Unfold the history of this fascinating city through the narrow streets and its unique places: there are numerous interesting details and hidden treasures nestled in the winding streets and neighbourhood squares.
- Cannaregio and the “Ghetto”: Between the fifteenth and sixteenth centuries, Venice revised its policy of centralization and dislocation of the various foreign communities. This context also included the establishment of the Jewish Ghetto. The primacy of the Venetian Ghetto is not only a question of date (1516) but its being based on religious difference. It is an extremely important area to understand more of the Jewish culture with its museum, different synagogues, art galleries and memorials. It is also in Cannaregio, in the area of San Giovanni Crisostomo, that several old houses contest the glory of having been Marco Polo’s dwelling.
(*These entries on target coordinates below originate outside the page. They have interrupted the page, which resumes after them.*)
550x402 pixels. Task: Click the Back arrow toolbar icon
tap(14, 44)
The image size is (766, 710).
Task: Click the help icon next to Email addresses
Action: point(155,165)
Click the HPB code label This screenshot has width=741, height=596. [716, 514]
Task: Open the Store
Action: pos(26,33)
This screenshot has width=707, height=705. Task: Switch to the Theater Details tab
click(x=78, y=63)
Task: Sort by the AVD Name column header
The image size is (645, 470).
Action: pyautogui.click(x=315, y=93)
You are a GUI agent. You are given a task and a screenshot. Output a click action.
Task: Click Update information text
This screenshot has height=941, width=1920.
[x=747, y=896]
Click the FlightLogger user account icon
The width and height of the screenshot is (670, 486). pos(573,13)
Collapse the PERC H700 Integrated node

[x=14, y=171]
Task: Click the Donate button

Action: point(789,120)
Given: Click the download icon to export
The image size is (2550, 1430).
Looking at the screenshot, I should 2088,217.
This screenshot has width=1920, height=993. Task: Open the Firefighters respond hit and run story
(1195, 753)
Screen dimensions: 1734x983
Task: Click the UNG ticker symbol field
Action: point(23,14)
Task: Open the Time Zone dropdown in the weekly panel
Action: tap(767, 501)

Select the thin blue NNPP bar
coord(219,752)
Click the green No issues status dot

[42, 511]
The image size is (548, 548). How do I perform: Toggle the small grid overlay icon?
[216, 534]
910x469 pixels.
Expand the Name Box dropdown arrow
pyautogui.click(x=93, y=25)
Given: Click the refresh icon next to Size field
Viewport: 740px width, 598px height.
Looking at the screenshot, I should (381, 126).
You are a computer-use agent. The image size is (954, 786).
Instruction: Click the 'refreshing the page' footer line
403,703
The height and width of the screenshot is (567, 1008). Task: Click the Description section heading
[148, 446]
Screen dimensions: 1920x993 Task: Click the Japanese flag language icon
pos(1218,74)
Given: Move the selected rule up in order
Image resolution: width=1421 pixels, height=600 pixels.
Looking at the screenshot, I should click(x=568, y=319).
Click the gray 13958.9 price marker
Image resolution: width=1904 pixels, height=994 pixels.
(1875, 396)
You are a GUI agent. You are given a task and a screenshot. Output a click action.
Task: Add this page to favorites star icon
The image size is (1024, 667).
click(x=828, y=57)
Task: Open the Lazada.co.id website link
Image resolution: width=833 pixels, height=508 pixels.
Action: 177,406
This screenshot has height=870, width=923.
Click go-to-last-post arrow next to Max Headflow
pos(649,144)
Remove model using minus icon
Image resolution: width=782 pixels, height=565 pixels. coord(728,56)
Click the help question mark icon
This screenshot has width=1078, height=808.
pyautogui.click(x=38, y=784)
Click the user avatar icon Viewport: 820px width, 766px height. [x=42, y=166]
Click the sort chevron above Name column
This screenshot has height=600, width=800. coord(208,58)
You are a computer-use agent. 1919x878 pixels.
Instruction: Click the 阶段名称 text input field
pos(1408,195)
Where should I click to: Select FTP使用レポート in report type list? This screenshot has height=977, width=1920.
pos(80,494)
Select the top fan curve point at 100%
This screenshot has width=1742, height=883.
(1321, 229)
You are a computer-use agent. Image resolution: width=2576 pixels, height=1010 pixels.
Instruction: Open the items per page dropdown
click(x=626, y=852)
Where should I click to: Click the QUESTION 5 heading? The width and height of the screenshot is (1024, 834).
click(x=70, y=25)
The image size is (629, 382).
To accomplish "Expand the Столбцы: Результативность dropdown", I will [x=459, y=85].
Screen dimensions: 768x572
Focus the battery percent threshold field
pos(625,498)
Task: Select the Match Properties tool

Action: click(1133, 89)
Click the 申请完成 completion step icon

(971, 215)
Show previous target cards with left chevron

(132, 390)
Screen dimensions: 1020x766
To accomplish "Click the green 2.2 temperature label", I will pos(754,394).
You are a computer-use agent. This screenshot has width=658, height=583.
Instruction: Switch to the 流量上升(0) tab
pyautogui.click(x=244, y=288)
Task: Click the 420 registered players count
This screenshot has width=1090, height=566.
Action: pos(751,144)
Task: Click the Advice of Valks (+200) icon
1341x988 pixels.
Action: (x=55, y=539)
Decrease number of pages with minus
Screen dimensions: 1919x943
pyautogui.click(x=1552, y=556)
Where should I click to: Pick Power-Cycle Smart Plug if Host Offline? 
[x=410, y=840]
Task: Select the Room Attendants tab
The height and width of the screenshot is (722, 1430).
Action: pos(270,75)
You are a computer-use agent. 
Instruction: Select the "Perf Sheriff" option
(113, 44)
- Santa Croce, San Polo and the Rialto Market: The Rialto was the mercantile heart of Venice. Of the 440 bridges which connect the 118 islands forming Venice, the Rialto bridge is, with reason, the most famous and imposing. The market beyond the bridge is a picturesque and noisy quarter. Green-grocers’, butchers’, grocers’ shops, following one another in close succession, are surrounded by a chattering crowd always on the move. Further on, to the right, we find the fish-market (pescheria). Charming is the campo San Giacomo dell’Orio, situated in a quiet part of the Santa Croce district with its church with a typical ship’s-keel ceiling.
- Dorsoduro and the “squero of San Trovaso”: Dorsoduro is one of the most sought-after areas of the city: it is the artistic district with lots of art galleries and original shops, especially in between the Accademia Galleries and the Baroque basilica of the Madonna della Salute, built in gratitude for the end of the plague in 1631. It is also the University area where you can find nice cafés and a bit of fun, all around campo Santa Margherita, the heart of the district. It is the place of the most popular promenade for the Venetians, the large Zattere wharf, with great ice-cream parlours. And it is here that you can find the famous gondola workshop (squero) where the gondolas are still made and/or repaired.
- Castello and the Arsenal: Castello and the Arsenal: Castello is the most residential “sestiere” where you can find real life and lots of off the beaten track. The main square here is campo Santi Giovanni e Paolo, which contains the greatest number of monuments after piazza San Marco: the Dominican church of Santi Giovanni e Paolo, the elaborate Scuola Grande di San Marco, and a magnificent equestrian statue made by Andrea Verrocchio, Leonardo da Vinci’s master. Nearby is the church of the Pietà, known for Antonio Vivaldi: famed composer all over Europe. Walking then in the area of the Arsenal we can really appreciate that the Republic of St Mark was the greatest naval power in Europe.
- San Giorgio and Giudecca: More than one of the islands surrounding Venice may be seen from the quay of the Piazzetta San Marco. San Giorgio Maggiore reflects its beautiful Palladian architecture and its pointed campanile in the waters of the Bacino right opposite the Doge’s Palace. On its right side the line of houses and churches of the Giudecca Island, where the sixteenth-century church of the Redentore stands out. It is a masterpiece by Palladio commissioned by the Senate of the Venetian Republic in 1576 as an ex-voto made during a terrible plague. A famous “festa” is held around this church every year.